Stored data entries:
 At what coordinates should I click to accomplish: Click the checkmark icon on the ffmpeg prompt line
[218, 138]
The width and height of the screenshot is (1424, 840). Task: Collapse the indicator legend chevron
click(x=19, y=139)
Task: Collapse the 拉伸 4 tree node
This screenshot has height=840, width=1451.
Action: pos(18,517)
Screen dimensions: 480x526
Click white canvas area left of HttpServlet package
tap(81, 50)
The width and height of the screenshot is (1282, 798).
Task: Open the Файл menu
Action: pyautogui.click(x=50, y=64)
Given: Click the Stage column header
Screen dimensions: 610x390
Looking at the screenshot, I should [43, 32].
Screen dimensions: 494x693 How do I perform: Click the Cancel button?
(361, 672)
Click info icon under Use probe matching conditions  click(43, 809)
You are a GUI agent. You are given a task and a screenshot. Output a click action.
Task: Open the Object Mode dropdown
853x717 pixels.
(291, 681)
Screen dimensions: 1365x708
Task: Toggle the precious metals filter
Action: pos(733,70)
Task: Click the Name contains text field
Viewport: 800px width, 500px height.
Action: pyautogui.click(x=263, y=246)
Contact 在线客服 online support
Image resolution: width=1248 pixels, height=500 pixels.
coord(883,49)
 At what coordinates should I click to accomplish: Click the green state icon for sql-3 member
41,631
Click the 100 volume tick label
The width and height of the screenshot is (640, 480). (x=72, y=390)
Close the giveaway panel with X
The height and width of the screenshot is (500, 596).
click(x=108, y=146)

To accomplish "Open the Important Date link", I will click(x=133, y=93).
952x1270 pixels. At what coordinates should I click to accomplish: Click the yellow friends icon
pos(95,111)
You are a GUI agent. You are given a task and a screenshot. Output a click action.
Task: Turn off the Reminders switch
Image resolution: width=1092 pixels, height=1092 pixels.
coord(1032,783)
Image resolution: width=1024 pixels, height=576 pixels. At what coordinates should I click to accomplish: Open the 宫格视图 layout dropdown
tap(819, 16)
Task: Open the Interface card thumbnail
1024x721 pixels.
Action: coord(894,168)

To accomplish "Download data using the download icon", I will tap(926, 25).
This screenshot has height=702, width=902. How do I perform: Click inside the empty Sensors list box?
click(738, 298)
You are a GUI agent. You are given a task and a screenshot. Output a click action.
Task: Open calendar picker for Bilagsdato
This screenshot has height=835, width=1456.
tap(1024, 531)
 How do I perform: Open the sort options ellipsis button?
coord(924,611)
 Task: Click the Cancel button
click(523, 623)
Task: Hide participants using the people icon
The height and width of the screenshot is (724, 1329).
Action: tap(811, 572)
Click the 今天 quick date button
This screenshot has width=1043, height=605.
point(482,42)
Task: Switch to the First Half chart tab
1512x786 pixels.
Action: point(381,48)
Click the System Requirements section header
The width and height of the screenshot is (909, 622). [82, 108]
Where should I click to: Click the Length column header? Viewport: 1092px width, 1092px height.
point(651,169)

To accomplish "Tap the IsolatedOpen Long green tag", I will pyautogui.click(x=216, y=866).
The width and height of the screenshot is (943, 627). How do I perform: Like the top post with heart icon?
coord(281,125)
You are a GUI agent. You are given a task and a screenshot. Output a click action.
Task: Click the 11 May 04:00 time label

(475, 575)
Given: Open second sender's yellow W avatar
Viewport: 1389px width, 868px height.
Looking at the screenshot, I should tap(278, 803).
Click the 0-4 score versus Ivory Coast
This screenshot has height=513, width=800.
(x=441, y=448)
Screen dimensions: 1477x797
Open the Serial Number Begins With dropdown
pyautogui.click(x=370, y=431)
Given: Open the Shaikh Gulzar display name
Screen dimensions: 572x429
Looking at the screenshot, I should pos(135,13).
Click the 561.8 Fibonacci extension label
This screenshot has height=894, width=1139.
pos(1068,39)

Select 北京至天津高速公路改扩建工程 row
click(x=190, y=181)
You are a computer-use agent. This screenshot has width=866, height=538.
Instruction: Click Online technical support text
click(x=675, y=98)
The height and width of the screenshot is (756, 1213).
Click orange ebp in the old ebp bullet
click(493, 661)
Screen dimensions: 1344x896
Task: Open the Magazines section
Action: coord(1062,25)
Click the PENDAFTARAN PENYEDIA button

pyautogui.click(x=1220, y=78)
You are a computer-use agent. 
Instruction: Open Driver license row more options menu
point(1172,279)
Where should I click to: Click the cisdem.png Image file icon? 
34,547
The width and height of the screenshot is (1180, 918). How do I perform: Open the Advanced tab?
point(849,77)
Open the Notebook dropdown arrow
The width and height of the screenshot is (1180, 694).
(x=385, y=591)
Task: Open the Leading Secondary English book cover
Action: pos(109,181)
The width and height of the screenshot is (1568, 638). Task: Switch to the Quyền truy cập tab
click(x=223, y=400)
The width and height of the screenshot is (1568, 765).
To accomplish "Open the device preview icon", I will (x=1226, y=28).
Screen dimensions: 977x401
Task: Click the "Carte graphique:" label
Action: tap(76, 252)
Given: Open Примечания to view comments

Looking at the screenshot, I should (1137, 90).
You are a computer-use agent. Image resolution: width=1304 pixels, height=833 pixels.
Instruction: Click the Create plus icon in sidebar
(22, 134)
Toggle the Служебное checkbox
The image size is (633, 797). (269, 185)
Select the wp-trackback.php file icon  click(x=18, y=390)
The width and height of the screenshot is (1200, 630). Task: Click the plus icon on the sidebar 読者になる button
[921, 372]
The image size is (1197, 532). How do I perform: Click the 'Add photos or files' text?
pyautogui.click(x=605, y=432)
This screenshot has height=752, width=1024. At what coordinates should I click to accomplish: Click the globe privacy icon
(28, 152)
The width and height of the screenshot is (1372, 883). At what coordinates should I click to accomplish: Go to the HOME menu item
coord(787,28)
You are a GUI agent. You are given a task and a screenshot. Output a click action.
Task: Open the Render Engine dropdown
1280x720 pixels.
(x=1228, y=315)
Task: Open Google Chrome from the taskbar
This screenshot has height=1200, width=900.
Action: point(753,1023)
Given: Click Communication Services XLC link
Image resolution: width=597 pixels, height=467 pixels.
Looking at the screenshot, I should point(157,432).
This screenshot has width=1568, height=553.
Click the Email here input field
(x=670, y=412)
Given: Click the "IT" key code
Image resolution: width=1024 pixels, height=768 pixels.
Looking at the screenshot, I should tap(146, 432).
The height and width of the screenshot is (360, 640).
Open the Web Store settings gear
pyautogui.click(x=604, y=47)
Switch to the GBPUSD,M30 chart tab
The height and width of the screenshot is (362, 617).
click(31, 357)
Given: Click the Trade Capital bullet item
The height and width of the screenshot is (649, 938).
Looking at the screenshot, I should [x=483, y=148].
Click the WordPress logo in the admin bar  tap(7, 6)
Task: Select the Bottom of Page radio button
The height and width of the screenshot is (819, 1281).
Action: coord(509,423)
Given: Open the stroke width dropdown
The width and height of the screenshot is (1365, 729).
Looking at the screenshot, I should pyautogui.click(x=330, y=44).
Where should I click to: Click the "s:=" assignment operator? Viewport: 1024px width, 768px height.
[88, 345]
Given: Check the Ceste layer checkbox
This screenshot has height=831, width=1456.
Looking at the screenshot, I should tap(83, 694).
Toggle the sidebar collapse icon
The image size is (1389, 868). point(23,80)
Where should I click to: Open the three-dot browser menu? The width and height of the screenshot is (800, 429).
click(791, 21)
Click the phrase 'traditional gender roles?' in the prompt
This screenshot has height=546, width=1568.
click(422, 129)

[Assignment]
Nothing in the data may be omitted; transcribe it exactly.

[Written response]
 At what coordinates should I click to accomplish: Click the checkmark icon on the ffmpeg prompt line
[218, 138]
The width and height of the screenshot is (1424, 840). Task: Collapse the indicator legend chevron
click(x=19, y=139)
Task: Collapse the 拉伸 4 tree node
This screenshot has height=840, width=1451.
Action: pos(18,517)
Screen dimensions: 480x526
Click white canvas area left of HttpServlet package
tap(81, 50)
The width and height of the screenshot is (1282, 798).
Task: Open the Файл menu
Action: pyautogui.click(x=50, y=64)
Given: Click the Stage column header
Screen dimensions: 610x390
Looking at the screenshot, I should [43, 32].
Screen dimensions: 494x693 How do I perform: Click the Cancel button?
(361, 672)
Click info icon under Use probe matching conditions  click(43, 809)
You are a GUI agent. You are given a task and a screenshot. Output a click action.
Task: Open the Object Mode dropdown
853x717 pixels.
(291, 681)
Screen dimensions: 1365x708
Task: Toggle the precious metals filter
Action: pos(733,70)
Task: Click the Name contains text field
Viewport: 800px width, 500px height.
Action: pyautogui.click(x=263, y=246)
Contact 在线客服 online support
Image resolution: width=1248 pixels, height=500 pixels.
coord(883,49)
 At what coordinates should I click to accomplish: Click the green state icon for sql-3 member
41,631
Click the 100 volume tick label
The width and height of the screenshot is (640, 480). (x=72, y=390)
Close the giveaway panel with X
The height and width of the screenshot is (500, 596).
click(x=108, y=146)

To accomplish "Open the Important Date link", I will click(x=133, y=93).
952x1270 pixels. At what coordinates should I click to accomplish: Click the yellow friends icon
pos(95,111)
You are a GUI agent. You are given a task and a screenshot. Output a click action.
Task: Turn off the Reminders switch
Image resolution: width=1092 pixels, height=1092 pixels.
coord(1032,783)
Image resolution: width=1024 pixels, height=576 pixels. At what coordinates should I click to accomplish: Open the 宫格视图 layout dropdown
tap(819, 16)
Task: Open the Interface card thumbnail
1024x721 pixels.
Action: coord(894,168)

To accomplish "Download data using the download icon", I will tap(926, 25).
This screenshot has height=702, width=902. How do I perform: Click inside the empty Sensors list box?
click(738, 298)
You are a GUI agent. You are given a task and a screenshot. Output a click action.
Task: Open calendar picker for Bilagsdato
This screenshot has height=835, width=1456.
tap(1024, 531)
 How do I perform: Open the sort options ellipsis button?
coord(924,611)
 Task: Click the Cancel button
click(523, 623)
Task: Hide participants using the people icon
The height and width of the screenshot is (724, 1329).
Action: tap(811, 572)
Click the 今天 quick date button
This screenshot has width=1043, height=605.
point(482,42)
Task: Switch to the First Half chart tab
1512x786 pixels.
Action: point(381,48)
Click the System Requirements section header
The width and height of the screenshot is (909, 622). [82, 108]
Where should I click to: Click the Length column header? Viewport: 1092px width, 1092px height.
point(651,169)

To accomplish "Tap the IsolatedOpen Long green tag", I will pyautogui.click(x=216, y=866).
The width and height of the screenshot is (943, 627). How do I perform: Like the top post with heart icon?
coord(281,125)
You are a GUI agent. You are given a task and a screenshot. Output a click action.
Task: Click the 11 May 04:00 time label

(475, 575)
Given: Open second sender's yellow W avatar
Viewport: 1389px width, 868px height.
Looking at the screenshot, I should tap(278, 803).
Click the 0-4 score versus Ivory Coast
This screenshot has height=513, width=800.
(x=441, y=448)
Screen dimensions: 1477x797
Open the Serial Number Begins With dropdown
pyautogui.click(x=370, y=431)
Given: Open the Shaikh Gulzar display name
Screen dimensions: 572x429
Looking at the screenshot, I should pos(135,13).
Click the 561.8 Fibonacci extension label
This screenshot has height=894, width=1139.
pos(1068,39)

Select 北京至天津高速公路改扩建工程 row
click(x=190, y=181)
You are a computer-use agent. This screenshot has width=866, height=538.
Instruction: Click Online technical support text
click(x=675, y=98)
The height and width of the screenshot is (756, 1213).
Click orange ebp in the old ebp bullet
click(493, 661)
Screen dimensions: 1344x896
Task: Open the Magazines section
Action: coord(1062,25)
Click the PENDAFTARAN PENYEDIA button

pyautogui.click(x=1220, y=78)
You are a computer-use agent. 
Instruction: Open Driver license row more options menu
point(1172,279)
Where should I click to: Click the cisdem.png Image file icon? 
34,547
The width and height of the screenshot is (1180, 918). How do I perform: Open the Advanced tab?
point(849,77)
Open the Notebook dropdown arrow
The width and height of the screenshot is (1180, 694).
(x=385, y=591)
Task: Open the Leading Secondary English book cover
Action: pos(109,181)
The width and height of the screenshot is (1568, 638). Task: Switch to the Quyền truy cập tab
click(x=223, y=400)
The width and height of the screenshot is (1568, 765).
To accomplish "Open the device preview icon", I will (x=1226, y=28).
Screen dimensions: 977x401
Task: Click the "Carte graphique:" label
Action: tap(76, 252)
Given: Open Примечания to view comments

Looking at the screenshot, I should (1137, 90).
You are a computer-use agent. Image resolution: width=1304 pixels, height=833 pixels.
Instruction: Click the Create plus icon in sidebar
(22, 134)
Toggle the Служебное checkbox
The image size is (633, 797). (269, 185)
Select the wp-trackback.php file icon  click(x=18, y=390)
The width and height of the screenshot is (1200, 630). Task: Click the plus icon on the sidebar 読者になる button
[921, 372]
The image size is (1197, 532). How do I perform: Click the 'Add photos or files' text?
pyautogui.click(x=605, y=432)
This screenshot has height=752, width=1024. At what coordinates should I click to accomplish: Click the globe privacy icon
(28, 152)
The width and height of the screenshot is (1372, 883). At what coordinates should I click to accomplish: Go to the HOME menu item
coord(787,28)
You are a GUI agent. You are given a task and a screenshot. Output a click action.
Task: Open the Render Engine dropdown
1280x720 pixels.
(x=1228, y=315)
Task: Open Google Chrome from the taskbar
This screenshot has height=1200, width=900.
Action: point(753,1023)
Given: Click Communication Services XLC link
Image resolution: width=597 pixels, height=467 pixels.
Looking at the screenshot, I should point(157,432).
This screenshot has width=1568, height=553.
Click the Email here input field
(x=670, y=412)
Given: Click the "IT" key code
Image resolution: width=1024 pixels, height=768 pixels.
Looking at the screenshot, I should tap(146, 432).
The height and width of the screenshot is (360, 640).
Open the Web Store settings gear
pyautogui.click(x=604, y=47)
Switch to the GBPUSD,M30 chart tab
The height and width of the screenshot is (362, 617).
click(31, 357)
Given: Click the Trade Capital bullet item
The height and width of the screenshot is (649, 938).
Looking at the screenshot, I should [x=483, y=148].
Click the WordPress logo in the admin bar  tap(7, 6)
Task: Select the Bottom of Page radio button
The height and width of the screenshot is (819, 1281).
Action: coord(509,423)
Given: Open the stroke width dropdown
The width and height of the screenshot is (1365, 729).
Looking at the screenshot, I should pyautogui.click(x=330, y=44).
Where should I click to: Click the "s:=" assignment operator? Viewport: 1024px width, 768px height.
[88, 345]
Given: Check the Ceste layer checkbox
This screenshot has height=831, width=1456.
Looking at the screenshot, I should tap(83, 694).
Toggle the sidebar collapse icon
The image size is (1389, 868). point(23,80)
Where should I click to: Open the three-dot browser menu? The width and height of the screenshot is (800, 429).
click(791, 21)
Click the phrase 'traditional gender roles?' in the prompt
This screenshot has height=546, width=1568.
click(422, 129)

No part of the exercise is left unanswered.